1. You can register ANYTHING with SimpleRegistry.com.
Don’t need another blender? Would you rather have a vintage camera or an out-of-print Beastie Boys 7” instead? Use SimpleRegistry.com and you can register anything and everything all in one place, including obscure eBay and Etsy items or experiential things like guitar lessons. MyRegistry.com also does a similar thing, so you can choose which interface you’d prefer.
2. You can also use it to crowdsource gifts.
Like a new car.
3. Ask your guests to buy activities on your honeymoon, via HoneyFund.com.
With HoneyFund.com or Wanderable.com, you can register things like a dinner out, a night of hotel, or surf lessons to enjoy during the honeymoon (and you can fill out your own descriptions and get all cute and specific about it). Your friends and family feel like they’re gifting you a meaningful experience rather than just a gravy boat (even though they are essentially just giving you cash).
4. Instead of having a registry, ask each guest to gift you a book, album, or movie that is meaningful to them.
This probably only works if you have friends with similarly impeccable tastes. But it’s a great way to build up a library of books or a burgeoning vinyl collection.
5. Ask your guests to contribute cash to your home downpayment.
6. Similarly, you could ask people to contribute to your future child’s college fund.
If you’re the type that really likes to plan ahead.
7. Or a tote bag filled with puppies.
You can ask people to give you a cash gift towards a future pet(s) on DepositAGift.com.
8. Instead of kitchen stuff, ask for the tools you need to remodel your home.
Home Depot has a registry.
9. Instead of registering a bunch of random “stuff,” go the ecological route.

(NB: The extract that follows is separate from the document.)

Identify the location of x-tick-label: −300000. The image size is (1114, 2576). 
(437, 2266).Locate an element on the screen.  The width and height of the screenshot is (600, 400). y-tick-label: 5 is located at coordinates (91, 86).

More stuff just means more waste. Instead, ask for things like gift cards to environmentally-conscious companies, experiences like cooking lessons, or a monthly CSA box.
10. Sign up with a gift card registry.
Card Avenue allows you to do just that. You get to pick what you want, and since the gift cards don’t expire, you can use them as an emergency fund down the line, which is slightly more practical than a purple KitchenAid mixer.

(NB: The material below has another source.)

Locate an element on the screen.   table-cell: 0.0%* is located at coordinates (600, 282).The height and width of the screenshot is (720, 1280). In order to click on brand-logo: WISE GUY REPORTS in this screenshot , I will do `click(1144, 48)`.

11. Register with a modern registry like Newlyish, where they only sell nice, pretty, design-y things.
Who needs a crockpot when you can have an ikat-print tea pot?? Also, did you know that MOMA has a wedding registry now?
12. You never know — that little boutique you love might just be registry-capable.
Read about how this blogger was able to create a wedding registry with a small mid-century furniture store that her and her fiancé had stumbled upon serendipitously one day.
13. Ask for charitable donations.
You can register with the charities of your choice at a site like I Do Foundation.
Some other fun pieces of advice before you start running around Macy’s with a scanner:
- Include things that are in the $20-$50 price range.
- Don’t get high-end cookware if you don’t cook.
- Read the reviews before you put something on your registry.
- Consider making your wedding gift-optional if people have to spend money to travel from afar.
- Keep it diverse. Some people prefer to give certain kinds of gifts.
- Consider return policies. Macy’s, Amazon, and Bed Bath and Beyond have more lenient return policies, while Target and Crate and Barrel have tougher ones.
- If you live in an urban area, chances are, you don’t have a ton of space to put all of your crap. Consider an alternative registry idea, or ask for stuff you can consume, like a wine subscription.
- Your tastes will change so go classic. Goodbye, cute ikat teapot. :(
- Put some quirky things on your registry. Someone will buy you that weird board game or funny Zazzle t-shirt and feel great about it.